__What the task asks__.
The line that contains "Where should I click to: Toggle" and all lines following it to the end of the data below: set these down exactly, and nothing besides.
[Exercise materials — start]
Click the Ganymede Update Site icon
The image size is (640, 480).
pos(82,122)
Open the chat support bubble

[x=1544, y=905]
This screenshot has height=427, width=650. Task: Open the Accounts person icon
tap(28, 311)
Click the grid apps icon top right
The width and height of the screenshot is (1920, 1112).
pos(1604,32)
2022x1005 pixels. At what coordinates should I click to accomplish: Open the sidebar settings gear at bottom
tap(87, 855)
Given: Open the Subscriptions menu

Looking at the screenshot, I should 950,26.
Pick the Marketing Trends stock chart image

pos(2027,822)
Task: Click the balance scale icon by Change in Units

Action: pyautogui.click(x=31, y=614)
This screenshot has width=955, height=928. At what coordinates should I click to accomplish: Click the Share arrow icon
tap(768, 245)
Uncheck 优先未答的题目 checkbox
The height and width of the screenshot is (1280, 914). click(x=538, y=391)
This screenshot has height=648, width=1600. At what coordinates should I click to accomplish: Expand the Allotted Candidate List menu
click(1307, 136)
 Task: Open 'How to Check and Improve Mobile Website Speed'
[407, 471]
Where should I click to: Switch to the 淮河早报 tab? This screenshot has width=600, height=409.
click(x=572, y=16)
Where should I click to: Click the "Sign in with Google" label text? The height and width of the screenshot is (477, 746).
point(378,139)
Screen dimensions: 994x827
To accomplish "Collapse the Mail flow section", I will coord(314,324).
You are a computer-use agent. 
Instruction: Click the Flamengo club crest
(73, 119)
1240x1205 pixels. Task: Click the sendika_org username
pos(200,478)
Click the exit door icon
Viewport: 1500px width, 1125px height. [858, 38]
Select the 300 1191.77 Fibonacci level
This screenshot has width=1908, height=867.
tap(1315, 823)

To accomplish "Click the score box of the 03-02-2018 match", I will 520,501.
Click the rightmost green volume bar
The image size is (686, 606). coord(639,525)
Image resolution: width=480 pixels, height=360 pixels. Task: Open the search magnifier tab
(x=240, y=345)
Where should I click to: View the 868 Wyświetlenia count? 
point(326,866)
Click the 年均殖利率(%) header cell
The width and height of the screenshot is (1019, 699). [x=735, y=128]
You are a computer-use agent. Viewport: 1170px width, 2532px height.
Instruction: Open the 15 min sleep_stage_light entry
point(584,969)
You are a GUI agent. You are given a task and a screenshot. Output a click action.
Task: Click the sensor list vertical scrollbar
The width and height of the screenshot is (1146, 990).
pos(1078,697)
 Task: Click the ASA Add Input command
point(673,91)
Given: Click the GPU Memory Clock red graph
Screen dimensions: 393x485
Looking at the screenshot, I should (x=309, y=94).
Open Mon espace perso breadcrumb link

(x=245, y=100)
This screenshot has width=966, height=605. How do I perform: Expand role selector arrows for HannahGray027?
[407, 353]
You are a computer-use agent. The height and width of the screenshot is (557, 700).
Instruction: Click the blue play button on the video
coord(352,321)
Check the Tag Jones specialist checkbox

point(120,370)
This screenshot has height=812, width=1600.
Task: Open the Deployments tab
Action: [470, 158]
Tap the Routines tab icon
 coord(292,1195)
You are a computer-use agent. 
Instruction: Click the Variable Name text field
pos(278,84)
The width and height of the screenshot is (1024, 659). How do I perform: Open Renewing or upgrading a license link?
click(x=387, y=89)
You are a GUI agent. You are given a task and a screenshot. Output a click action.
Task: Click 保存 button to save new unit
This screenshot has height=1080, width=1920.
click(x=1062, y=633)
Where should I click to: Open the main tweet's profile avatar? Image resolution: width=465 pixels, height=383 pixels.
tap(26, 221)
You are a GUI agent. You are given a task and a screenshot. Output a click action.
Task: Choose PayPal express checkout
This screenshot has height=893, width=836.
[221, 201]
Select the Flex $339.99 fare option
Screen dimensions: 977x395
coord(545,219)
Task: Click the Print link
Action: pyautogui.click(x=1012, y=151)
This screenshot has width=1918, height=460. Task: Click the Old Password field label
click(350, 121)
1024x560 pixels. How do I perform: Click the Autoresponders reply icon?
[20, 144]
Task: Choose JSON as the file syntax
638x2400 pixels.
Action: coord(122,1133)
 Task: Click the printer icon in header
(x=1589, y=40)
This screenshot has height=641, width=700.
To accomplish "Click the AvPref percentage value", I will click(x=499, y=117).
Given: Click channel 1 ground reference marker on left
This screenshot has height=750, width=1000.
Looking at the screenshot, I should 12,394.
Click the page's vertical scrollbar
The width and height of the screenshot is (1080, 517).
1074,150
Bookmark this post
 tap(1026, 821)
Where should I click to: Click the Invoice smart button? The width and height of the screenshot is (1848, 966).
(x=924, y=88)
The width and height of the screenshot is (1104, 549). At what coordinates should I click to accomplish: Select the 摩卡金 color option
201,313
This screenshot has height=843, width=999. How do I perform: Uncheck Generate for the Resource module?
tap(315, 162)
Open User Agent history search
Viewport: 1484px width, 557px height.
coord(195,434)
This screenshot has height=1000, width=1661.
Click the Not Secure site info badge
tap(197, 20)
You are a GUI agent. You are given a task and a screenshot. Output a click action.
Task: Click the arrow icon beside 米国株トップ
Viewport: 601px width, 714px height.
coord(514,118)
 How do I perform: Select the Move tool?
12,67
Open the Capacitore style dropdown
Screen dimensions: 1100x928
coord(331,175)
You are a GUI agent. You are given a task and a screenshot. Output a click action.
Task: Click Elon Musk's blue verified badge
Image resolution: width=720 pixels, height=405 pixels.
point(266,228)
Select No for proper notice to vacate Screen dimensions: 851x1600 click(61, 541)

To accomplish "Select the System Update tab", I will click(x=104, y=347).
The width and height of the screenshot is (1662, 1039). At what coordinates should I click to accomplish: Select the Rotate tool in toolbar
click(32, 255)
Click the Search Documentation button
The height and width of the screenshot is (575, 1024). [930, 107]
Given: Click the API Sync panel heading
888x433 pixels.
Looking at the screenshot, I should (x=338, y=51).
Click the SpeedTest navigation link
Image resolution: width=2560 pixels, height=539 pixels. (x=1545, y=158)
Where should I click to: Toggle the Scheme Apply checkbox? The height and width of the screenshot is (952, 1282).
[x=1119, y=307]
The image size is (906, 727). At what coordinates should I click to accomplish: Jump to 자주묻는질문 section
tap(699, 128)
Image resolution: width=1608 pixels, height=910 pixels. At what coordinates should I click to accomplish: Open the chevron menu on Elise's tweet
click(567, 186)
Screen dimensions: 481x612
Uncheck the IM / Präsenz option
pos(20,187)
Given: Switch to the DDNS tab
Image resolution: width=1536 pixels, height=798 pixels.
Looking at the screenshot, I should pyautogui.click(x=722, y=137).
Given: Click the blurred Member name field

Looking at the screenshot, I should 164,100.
[Exercise materials — finish]
__The completed task__.
Where should I click to: Toggle the Scheme Apply checkbox? The height and width of the screenshot is (952, 1282).
[x=1119, y=307]
The image size is (906, 727). At what coordinates should I click to accomplish: Jump to 자주묻는질문 section
tap(699, 128)
Image resolution: width=1608 pixels, height=910 pixels. At what coordinates should I click to accomplish: Open the chevron menu on Elise's tweet
click(567, 186)
Screen dimensions: 481x612
Uncheck the IM / Präsenz option
pos(20,187)
Given: Switch to the DDNS tab
Image resolution: width=1536 pixels, height=798 pixels.
Looking at the screenshot, I should pyautogui.click(x=722, y=137).
Given: Click the blurred Member name field

Looking at the screenshot, I should 164,100.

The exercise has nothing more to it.